Por Myriam Martínez Ramírez
Docente, comunicadora y activista por la justicia social
En Michoacán, como en muchos rincones de México, la migración no es un concepto lejano. Tiene nombre, tiene rostro, tiene historia. Como maestra, he visto partir a padres de familia con la esperanza de ofrecer un futuro mejor a sus hijas e hijos. Como ciudadana, tengo amigas y amigos que construyeron sus vidas al otro lado de la frontera. Como madre, me duele pensar en los hijos separados de sus padres por decisiones políticas que deshumanizan la necesidad de migrar.
Por eso, hoy no puedo callar ante lo que está ocurriendo en ciudades como Los Ángeles, donde el ICE ha intensificado redadas que vulneran derechos humanos y fracturan familias enteras.
Estas acciones no solo contradicen los principios elementales de humanidad; también violan tratados internacionales firmados por Estados Unidos, como la Convención Americana sobre Derechos Humanos y la Declaración Universal de los Derechos Humanos, que garantizan el derecho al debido proceso, la integridad personal y la no discriminación.
La migración no es un delito. Migrar es un acto de valor, muchas veces de desesperación, y siempre de amor. Amor por los hijos, por la vida, por la posibilidad de un futuro. Por eso, criminalizarla es una forma de injusticia institucionalizada.
Desde Michoacán, agradezco profundamente a quienes en Estados Unidos —comunidades, iglesias, organizaciones civiles y personas defensoras de derechos— han actuado con solidaridad, tendiendo la mano a nuestras y nuestros paisanos.
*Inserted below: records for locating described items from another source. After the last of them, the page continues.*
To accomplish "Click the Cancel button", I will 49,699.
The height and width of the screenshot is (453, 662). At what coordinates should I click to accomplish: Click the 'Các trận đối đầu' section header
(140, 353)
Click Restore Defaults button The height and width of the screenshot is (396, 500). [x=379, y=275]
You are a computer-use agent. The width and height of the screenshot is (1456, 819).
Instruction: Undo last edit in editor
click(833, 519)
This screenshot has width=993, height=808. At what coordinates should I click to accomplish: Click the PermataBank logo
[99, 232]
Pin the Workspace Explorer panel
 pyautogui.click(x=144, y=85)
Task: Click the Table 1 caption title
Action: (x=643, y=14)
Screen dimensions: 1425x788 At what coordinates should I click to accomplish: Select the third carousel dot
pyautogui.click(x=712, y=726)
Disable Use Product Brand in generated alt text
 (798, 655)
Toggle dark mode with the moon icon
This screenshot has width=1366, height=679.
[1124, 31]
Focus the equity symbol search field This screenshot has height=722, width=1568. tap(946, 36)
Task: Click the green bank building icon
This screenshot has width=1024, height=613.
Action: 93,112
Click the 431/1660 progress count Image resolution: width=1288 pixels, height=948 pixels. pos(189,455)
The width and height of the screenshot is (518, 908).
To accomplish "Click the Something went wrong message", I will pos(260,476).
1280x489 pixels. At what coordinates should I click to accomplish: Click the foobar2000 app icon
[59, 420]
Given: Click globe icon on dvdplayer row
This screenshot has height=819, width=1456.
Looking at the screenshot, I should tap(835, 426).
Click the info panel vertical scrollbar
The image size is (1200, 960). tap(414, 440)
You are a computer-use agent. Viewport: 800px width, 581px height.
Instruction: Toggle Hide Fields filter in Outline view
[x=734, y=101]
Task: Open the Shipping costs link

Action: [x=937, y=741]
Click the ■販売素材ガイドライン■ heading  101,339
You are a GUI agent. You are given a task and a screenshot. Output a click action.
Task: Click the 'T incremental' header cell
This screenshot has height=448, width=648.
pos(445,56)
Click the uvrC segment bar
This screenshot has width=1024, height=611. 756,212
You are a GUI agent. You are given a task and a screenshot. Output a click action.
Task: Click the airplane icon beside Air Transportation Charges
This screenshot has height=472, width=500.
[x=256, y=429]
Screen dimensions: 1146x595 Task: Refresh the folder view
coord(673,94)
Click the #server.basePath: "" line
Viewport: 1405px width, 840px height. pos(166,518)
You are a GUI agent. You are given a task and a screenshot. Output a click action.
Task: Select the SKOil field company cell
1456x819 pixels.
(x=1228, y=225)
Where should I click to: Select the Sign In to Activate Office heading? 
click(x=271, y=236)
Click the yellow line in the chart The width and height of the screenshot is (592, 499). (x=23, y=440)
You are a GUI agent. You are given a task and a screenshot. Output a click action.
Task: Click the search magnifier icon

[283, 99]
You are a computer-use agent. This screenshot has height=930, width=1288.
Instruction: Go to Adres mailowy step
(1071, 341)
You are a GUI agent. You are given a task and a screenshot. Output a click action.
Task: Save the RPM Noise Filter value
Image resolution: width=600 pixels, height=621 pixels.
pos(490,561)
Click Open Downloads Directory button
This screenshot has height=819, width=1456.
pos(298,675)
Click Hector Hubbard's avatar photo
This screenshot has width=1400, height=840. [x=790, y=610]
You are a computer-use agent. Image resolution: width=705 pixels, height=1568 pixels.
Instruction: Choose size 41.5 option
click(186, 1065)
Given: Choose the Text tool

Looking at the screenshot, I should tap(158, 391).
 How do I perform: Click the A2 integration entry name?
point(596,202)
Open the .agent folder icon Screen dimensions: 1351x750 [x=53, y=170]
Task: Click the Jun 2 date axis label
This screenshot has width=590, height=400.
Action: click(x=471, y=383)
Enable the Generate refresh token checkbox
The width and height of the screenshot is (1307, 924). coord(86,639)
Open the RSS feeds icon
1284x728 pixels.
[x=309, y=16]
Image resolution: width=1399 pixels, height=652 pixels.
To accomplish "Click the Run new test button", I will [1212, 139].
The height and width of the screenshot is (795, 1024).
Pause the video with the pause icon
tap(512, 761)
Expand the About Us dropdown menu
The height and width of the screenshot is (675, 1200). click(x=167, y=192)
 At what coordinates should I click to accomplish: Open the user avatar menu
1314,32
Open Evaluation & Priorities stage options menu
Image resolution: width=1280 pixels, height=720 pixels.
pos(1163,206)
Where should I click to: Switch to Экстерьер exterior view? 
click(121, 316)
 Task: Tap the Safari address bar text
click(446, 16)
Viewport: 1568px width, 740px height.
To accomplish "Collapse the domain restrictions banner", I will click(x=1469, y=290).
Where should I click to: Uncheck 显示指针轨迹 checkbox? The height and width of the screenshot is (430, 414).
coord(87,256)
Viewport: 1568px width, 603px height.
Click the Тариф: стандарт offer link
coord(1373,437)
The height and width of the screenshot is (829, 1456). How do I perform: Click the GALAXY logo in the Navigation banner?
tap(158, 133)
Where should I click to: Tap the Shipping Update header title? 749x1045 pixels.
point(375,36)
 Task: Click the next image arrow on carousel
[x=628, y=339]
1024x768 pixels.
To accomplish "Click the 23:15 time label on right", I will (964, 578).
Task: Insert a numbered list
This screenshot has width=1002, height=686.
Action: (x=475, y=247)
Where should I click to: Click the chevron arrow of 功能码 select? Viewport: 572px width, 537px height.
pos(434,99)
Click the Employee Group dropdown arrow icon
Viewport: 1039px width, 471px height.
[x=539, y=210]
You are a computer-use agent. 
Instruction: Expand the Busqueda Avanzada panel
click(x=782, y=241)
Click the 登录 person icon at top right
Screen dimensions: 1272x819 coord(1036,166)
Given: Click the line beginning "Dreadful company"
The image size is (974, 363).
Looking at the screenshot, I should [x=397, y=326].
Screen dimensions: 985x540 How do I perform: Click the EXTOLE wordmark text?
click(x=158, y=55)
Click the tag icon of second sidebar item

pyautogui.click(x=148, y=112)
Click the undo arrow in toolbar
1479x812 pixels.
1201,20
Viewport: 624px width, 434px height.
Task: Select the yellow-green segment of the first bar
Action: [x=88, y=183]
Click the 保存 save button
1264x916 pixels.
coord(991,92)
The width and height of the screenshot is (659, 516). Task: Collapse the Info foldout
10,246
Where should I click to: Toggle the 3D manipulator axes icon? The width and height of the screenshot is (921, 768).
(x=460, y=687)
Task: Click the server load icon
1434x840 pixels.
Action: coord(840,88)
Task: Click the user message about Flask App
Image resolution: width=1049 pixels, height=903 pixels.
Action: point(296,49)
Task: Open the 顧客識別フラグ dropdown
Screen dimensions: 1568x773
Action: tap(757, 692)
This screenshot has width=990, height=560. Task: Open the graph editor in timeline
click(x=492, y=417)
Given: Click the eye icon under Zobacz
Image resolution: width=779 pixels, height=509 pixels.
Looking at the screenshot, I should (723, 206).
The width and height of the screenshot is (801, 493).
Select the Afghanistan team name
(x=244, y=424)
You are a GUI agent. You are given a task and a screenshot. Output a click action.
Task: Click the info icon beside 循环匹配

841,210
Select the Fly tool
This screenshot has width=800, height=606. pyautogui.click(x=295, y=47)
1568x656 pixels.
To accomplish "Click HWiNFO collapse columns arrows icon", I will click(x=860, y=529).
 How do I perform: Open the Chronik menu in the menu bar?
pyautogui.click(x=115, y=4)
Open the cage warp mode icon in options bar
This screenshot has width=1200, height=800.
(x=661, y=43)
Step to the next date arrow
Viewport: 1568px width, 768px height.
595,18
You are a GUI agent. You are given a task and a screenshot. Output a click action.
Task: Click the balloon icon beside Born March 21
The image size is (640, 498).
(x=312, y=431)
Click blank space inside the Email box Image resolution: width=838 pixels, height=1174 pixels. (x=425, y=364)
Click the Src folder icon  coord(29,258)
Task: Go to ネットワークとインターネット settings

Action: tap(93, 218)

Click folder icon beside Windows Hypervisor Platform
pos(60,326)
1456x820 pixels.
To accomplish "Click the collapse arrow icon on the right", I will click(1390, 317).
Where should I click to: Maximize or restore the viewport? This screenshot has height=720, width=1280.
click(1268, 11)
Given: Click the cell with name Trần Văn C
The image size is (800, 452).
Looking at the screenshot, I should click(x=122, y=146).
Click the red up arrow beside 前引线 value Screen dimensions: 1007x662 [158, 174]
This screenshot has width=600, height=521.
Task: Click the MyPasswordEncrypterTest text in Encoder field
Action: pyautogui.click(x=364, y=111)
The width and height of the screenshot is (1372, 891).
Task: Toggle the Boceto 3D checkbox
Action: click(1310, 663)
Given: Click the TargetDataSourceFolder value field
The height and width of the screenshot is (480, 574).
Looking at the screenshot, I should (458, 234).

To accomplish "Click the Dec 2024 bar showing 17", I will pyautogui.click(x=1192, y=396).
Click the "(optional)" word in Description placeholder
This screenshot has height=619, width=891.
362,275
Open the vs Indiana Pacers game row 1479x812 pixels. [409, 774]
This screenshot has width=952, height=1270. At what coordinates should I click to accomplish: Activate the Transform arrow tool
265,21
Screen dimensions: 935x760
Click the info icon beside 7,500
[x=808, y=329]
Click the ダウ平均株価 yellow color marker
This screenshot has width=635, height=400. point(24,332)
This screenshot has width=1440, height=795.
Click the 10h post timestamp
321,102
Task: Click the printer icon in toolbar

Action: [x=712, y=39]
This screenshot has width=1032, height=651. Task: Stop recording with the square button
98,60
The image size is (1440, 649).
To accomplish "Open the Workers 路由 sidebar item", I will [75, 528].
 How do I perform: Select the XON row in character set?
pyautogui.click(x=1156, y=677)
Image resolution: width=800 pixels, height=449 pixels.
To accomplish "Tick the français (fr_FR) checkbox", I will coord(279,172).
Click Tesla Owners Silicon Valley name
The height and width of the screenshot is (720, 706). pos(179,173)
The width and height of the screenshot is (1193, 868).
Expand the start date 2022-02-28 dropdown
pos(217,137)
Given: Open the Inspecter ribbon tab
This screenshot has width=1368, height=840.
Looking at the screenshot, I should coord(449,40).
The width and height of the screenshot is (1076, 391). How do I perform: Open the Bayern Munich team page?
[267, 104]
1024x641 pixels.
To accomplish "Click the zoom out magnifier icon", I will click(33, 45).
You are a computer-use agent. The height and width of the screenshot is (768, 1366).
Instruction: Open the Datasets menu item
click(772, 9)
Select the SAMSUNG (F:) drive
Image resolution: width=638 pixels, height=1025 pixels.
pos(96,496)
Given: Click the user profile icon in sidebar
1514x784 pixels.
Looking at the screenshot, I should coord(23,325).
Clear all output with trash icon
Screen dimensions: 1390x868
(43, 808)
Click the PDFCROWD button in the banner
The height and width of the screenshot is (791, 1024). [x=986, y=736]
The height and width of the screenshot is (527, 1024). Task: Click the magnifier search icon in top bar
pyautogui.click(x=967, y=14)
Ustedes demuestran que la humanidad y la empatía pueden cruzar cualquier muro.
Hoy más que nunca debemos recordarlo: las fronteras no deben dividirnos como humanidad. La patria también está en quienes, lejos de casa, siguen luchando por vivir con dignidad.
Mis exalumnos, sus padres, mis colegas migrantes, los familiares lejanos, mis amigas y amigos: no están solos. Esta voz, mi voz, también es la suya.